From the ICB the IAU work with a wide range of colleagues including:

  • Medicines Optimisation team
  • Nursing and Quality Directorate
  • Transformation Hub
  • Digital leads
  • Primary Care commissioners
  • Commissioning Policy Development team
  • Referral Support Service

Funding sources

The IAU is funded through a combination of sources in a similar way to the funding of other core functions that benefit research projects:

  • University of Bristol: five years of funding committed
  • UWE Bristol: five years of funding committed
  • BNSSG ICB: funding for staff resource
  • NIHR grant income from BNSSG-hosted research:
    • £0-£150k = unlikely to need/use the IAU. However, if findings from this work are of benefit to the system, they will be considered by the IAU for in-kind support.
    • £150k-£350k = include IAU within the dissemination budget with the costs to be confirmed with the ICB Research Team in advance of any submission.
    • £350k+ = 5%FTE NHS Band 8a throughout lifetime of project


Why do research grants need to contribute to IAU running costs?

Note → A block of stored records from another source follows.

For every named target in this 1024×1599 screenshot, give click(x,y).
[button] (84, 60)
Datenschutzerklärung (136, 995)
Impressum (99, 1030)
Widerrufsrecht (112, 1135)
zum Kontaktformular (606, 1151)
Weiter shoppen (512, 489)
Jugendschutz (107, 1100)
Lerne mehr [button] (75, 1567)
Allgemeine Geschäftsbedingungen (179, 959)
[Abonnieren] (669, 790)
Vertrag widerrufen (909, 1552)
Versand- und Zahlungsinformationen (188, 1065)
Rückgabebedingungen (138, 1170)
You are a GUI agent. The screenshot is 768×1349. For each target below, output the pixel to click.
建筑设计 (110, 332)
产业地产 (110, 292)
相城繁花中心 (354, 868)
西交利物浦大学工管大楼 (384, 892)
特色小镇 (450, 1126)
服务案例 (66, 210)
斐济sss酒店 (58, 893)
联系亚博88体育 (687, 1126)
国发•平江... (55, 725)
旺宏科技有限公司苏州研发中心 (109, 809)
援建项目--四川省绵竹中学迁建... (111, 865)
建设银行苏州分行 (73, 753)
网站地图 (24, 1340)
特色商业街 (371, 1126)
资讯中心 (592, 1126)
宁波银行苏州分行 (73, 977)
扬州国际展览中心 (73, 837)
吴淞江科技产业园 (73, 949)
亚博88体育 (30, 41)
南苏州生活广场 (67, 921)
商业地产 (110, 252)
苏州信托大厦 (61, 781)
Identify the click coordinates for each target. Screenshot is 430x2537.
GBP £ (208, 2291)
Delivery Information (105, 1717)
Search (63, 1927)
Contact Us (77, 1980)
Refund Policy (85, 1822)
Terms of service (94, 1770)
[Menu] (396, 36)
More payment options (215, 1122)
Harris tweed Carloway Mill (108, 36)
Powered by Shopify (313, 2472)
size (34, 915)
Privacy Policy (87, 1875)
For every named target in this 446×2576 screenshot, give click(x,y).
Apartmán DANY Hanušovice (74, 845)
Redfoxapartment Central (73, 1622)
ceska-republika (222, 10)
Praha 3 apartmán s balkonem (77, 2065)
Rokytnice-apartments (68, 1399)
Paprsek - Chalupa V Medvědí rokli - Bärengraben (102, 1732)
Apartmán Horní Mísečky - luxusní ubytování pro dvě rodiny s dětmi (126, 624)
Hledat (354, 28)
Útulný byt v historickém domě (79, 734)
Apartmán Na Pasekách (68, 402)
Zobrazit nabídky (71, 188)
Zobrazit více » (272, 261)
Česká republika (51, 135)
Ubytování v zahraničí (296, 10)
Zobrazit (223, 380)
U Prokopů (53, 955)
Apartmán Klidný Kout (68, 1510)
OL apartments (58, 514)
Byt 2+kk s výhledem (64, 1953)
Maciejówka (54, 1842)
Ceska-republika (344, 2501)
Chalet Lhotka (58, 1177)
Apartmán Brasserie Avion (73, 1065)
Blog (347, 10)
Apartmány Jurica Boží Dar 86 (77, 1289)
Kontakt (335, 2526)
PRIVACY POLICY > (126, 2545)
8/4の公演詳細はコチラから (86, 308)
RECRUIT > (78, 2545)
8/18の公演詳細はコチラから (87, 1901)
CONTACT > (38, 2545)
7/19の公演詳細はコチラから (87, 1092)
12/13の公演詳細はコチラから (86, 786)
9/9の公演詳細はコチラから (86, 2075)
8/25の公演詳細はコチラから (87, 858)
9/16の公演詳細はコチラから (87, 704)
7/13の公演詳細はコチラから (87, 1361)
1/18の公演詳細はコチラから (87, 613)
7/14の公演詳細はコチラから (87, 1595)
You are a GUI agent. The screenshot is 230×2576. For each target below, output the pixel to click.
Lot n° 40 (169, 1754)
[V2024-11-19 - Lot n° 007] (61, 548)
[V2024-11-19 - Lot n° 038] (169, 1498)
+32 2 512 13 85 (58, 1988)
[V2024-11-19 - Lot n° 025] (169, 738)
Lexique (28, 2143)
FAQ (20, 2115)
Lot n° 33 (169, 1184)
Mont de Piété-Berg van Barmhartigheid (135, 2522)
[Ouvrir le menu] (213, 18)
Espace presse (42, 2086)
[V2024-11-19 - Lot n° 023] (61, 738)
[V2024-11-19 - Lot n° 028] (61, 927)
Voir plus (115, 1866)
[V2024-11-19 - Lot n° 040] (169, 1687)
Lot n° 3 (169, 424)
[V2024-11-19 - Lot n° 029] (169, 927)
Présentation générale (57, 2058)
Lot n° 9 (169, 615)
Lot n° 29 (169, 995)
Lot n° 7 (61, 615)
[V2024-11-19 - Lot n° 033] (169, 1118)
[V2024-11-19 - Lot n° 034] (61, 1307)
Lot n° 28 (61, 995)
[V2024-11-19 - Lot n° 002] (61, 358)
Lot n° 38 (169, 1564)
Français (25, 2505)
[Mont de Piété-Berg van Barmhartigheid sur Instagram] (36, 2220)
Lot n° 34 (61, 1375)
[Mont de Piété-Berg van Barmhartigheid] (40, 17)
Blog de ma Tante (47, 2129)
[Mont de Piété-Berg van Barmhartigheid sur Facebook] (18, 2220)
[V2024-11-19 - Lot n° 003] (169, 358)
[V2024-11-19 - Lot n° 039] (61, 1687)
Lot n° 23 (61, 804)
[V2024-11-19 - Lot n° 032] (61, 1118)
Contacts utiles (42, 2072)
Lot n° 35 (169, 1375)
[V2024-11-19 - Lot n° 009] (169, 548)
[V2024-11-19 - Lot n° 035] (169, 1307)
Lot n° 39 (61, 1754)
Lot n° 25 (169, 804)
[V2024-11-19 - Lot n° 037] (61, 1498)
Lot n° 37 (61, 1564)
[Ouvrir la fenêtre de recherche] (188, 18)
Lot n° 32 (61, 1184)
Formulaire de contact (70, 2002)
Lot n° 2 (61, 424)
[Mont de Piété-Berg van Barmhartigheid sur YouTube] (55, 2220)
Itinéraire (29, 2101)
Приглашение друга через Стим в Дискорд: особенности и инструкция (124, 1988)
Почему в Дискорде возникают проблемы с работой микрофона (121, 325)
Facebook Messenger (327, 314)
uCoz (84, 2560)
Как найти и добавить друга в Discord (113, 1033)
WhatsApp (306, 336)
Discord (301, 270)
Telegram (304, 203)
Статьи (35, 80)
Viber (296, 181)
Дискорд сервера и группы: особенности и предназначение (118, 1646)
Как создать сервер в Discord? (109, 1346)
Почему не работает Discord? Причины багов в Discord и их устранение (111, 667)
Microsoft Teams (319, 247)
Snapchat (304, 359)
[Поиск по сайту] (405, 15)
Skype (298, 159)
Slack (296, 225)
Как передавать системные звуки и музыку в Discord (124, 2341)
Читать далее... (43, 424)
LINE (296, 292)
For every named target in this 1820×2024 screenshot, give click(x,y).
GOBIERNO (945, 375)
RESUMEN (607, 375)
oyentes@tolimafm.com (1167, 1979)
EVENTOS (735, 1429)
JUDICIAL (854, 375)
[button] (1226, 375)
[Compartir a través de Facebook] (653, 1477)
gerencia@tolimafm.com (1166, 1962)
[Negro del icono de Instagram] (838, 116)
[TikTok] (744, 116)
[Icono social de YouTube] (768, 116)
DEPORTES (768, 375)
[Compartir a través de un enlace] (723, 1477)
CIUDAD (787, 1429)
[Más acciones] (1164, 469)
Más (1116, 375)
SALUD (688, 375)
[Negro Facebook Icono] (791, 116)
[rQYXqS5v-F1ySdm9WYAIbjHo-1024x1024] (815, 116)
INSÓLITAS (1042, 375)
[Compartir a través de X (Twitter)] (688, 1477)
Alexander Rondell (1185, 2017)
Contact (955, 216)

BNSSG ICB is committed to improving the health of our population using evidence. ICBs have a statutory duty to use locally-generated evidence and therefore BNSGG ICB provides core funding for the work of our IAU. Funding from research grants can enable the IAU to do even more, with a particular focus on locally-generated evidence. All parties benefit from the work of the IAU:

  • Researchers have a greater likelihood of timely impact.
  • Universities can demonstrate evidence of their impact and commitment to improving the health of their region.
  • Funders can demonstrate impact and value from their investment.


How to justify IAU costs on NIHR grants

The following summary can be used in NIHR grant applications:

“Dissemination will be supported by the BNSSG Impact Accelerator Unit (IAU). The IAU is recognised by the NIHR Engagement and Dissemination Centre as a case study in how an Integrated Care Board (ICB) can support evidence use.

BNSSG’s IAU is a partnership between BNSSG ICB, the University of Bristol and UWE Bristol. It pools existing technology transfer expertise in the universities with clinical leadership, transformation and service improvement specialists within the Integrated Care System.

BNSSG IAU is overseen by a Professor of Knowledge Mobilisation and uses evidence-based methods for creating lasting change in health and care systems. It convenes colleagues from within the health and care system to work with the Chief Investigator to co-design and deliver a bespoke dissemination and evaluation plan to provide evidence of impact.”


Can BNSSG IAU help get evidence into practice beyond BNSSG?

The BNSSG IAU is for the population of BNSSG, and we do not have dedicated resource for supporting the uptake of evidence in other areas.

Where possible we will:

  • Share our resources, know-how and methods (open source) with other health and care systems
  • Work with the Academic Health Science Network (soon to be known as a Health Innovation Network), NIHR Engagement and Dissemination Centre and Applied Research Collaborative to help raise awareness and share learning
  • Champion use of evidence through health and care forums as well as national Research and Development forums
  • Develop a national network of units supporting knowledge mobilisation and contribute to existing knowledge mobilisation networks to share and disseminate effective evidence.